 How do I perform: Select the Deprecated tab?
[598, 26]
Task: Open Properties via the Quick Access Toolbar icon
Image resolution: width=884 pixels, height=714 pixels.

* * *

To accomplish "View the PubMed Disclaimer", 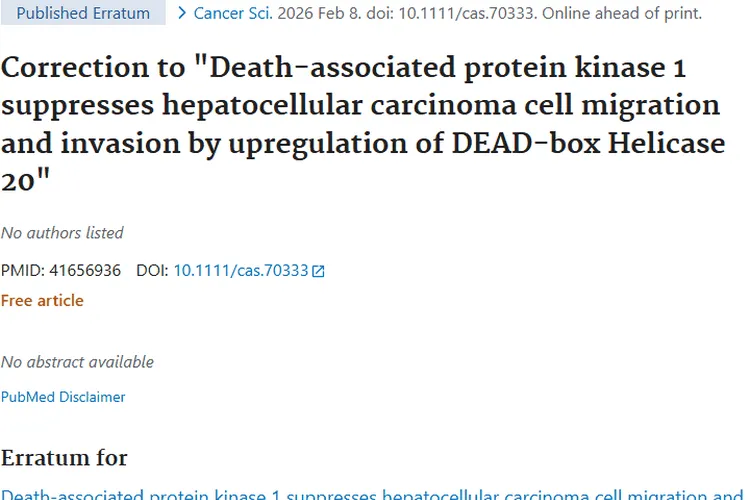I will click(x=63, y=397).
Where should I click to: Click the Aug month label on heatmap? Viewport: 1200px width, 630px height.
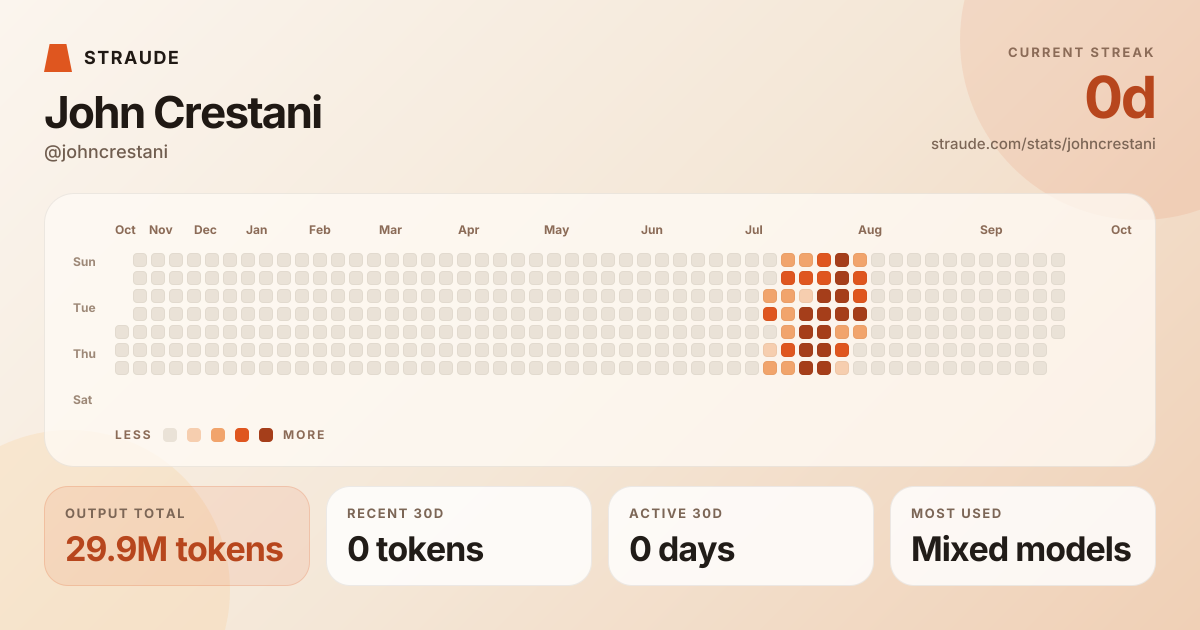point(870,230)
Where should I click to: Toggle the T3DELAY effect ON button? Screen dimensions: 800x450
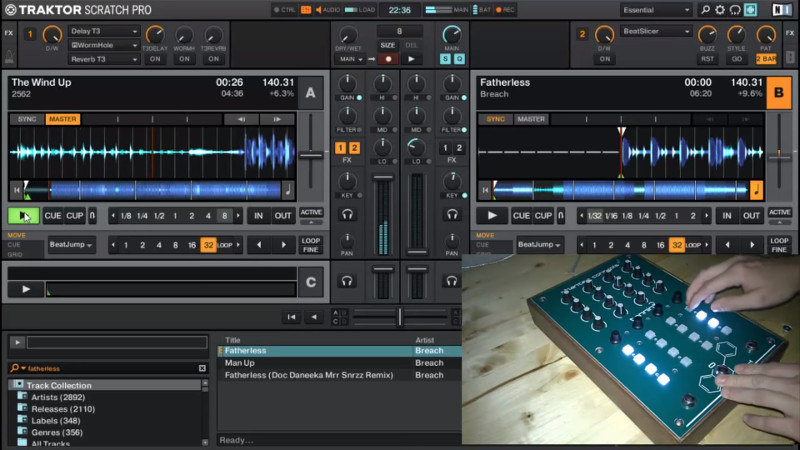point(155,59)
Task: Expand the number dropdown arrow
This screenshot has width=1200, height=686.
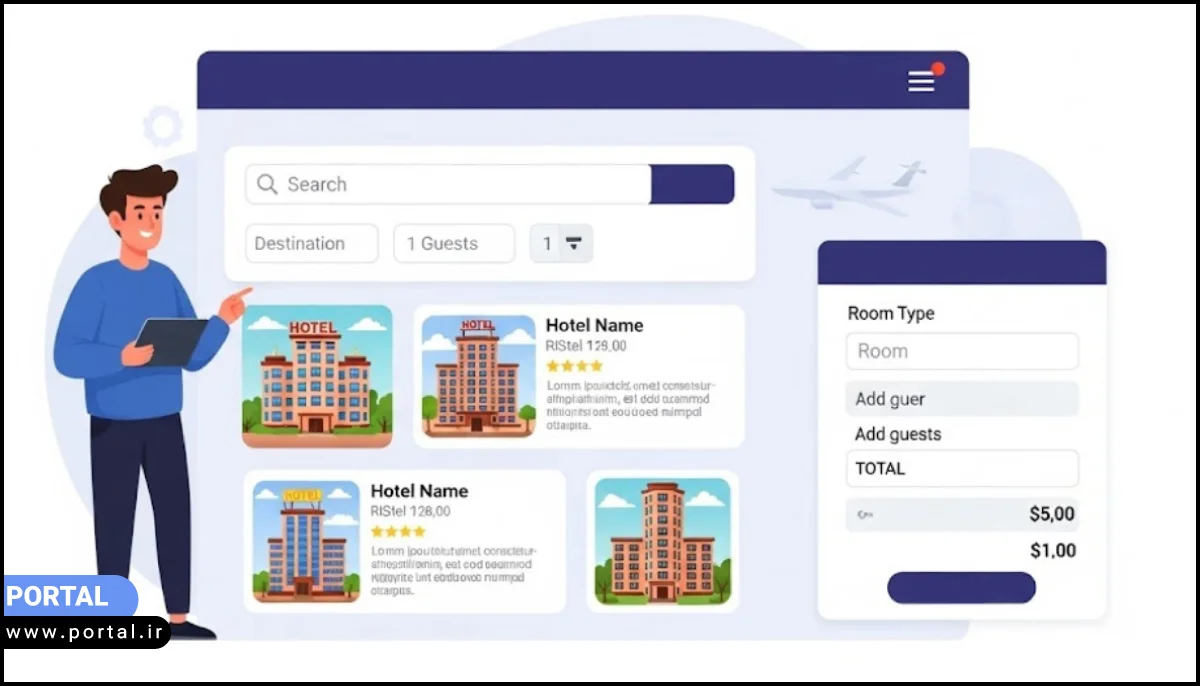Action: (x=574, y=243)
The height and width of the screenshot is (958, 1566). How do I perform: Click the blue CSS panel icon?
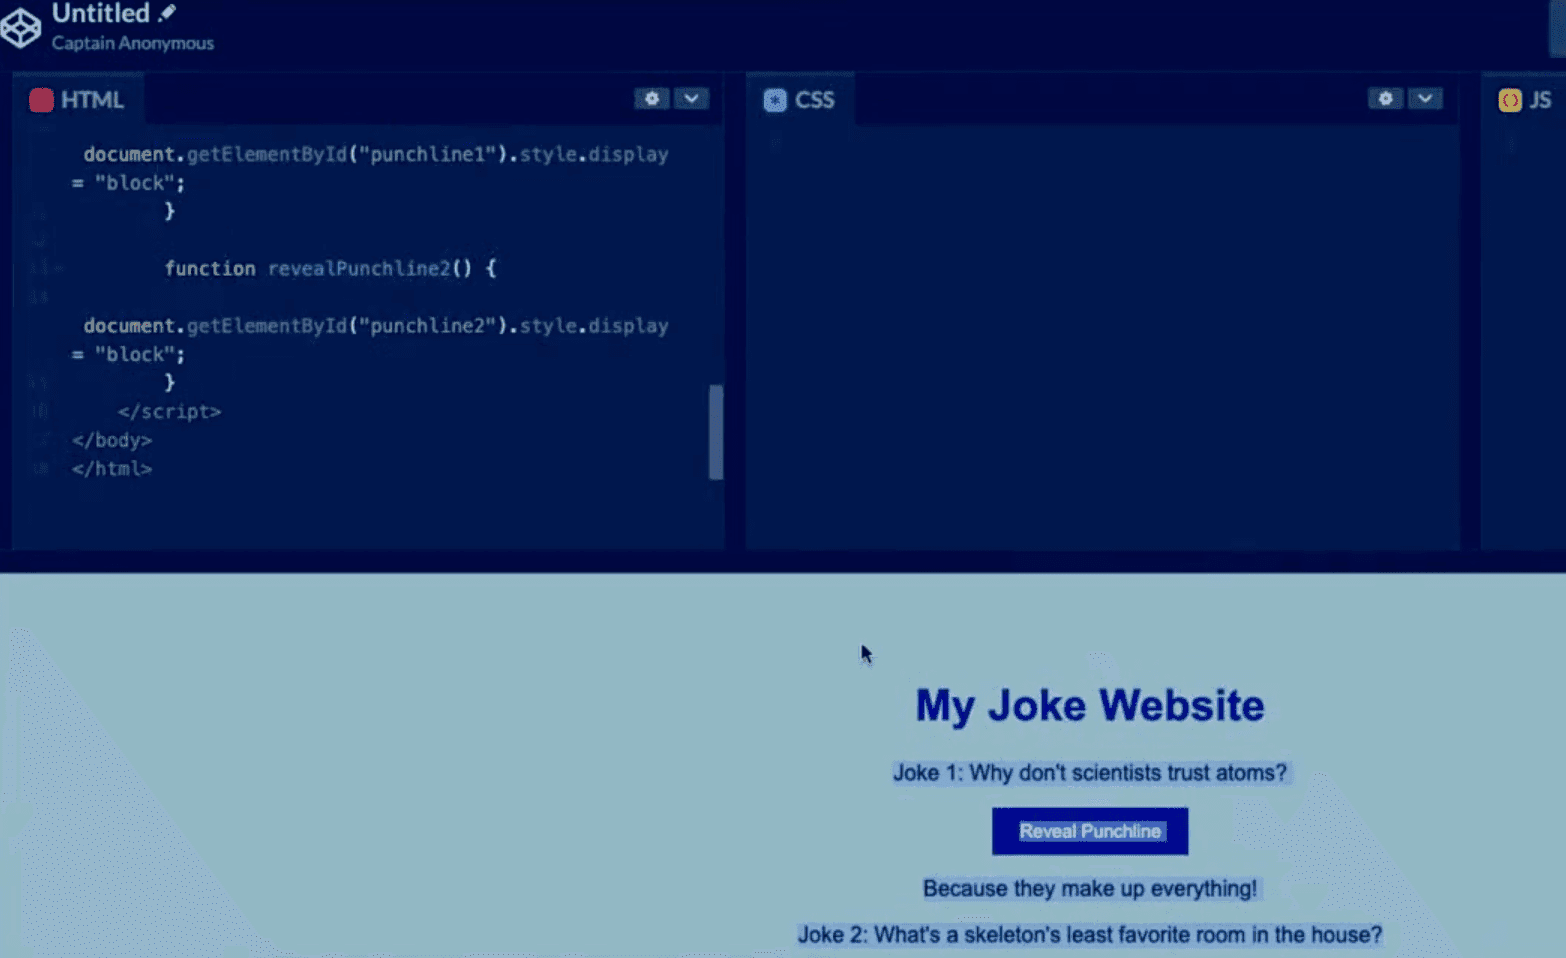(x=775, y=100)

==

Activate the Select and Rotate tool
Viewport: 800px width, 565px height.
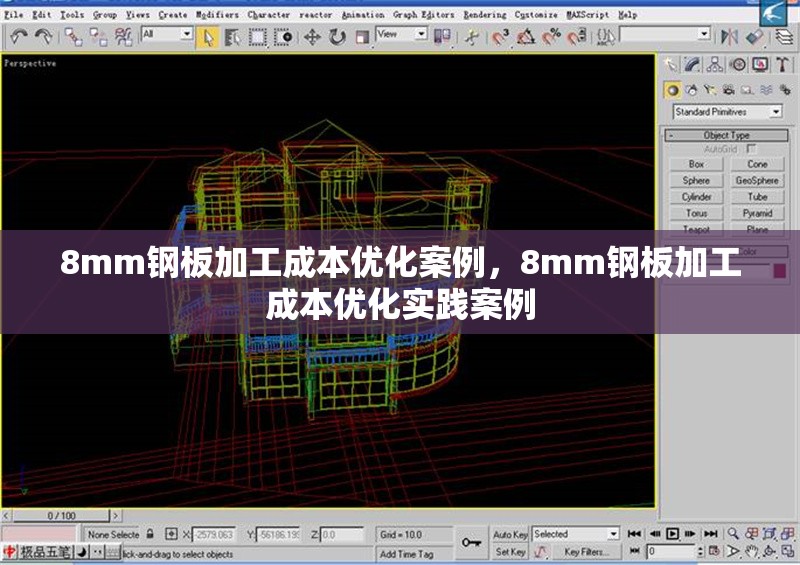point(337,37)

- YOUR ASSIGNMENT -
Filter the listing for the word "Task" and copy every line that holds it.

- REPLY -
Task: Open Properties via the Quick Access Toolbar icon
Task: Expand the number dropdown arrow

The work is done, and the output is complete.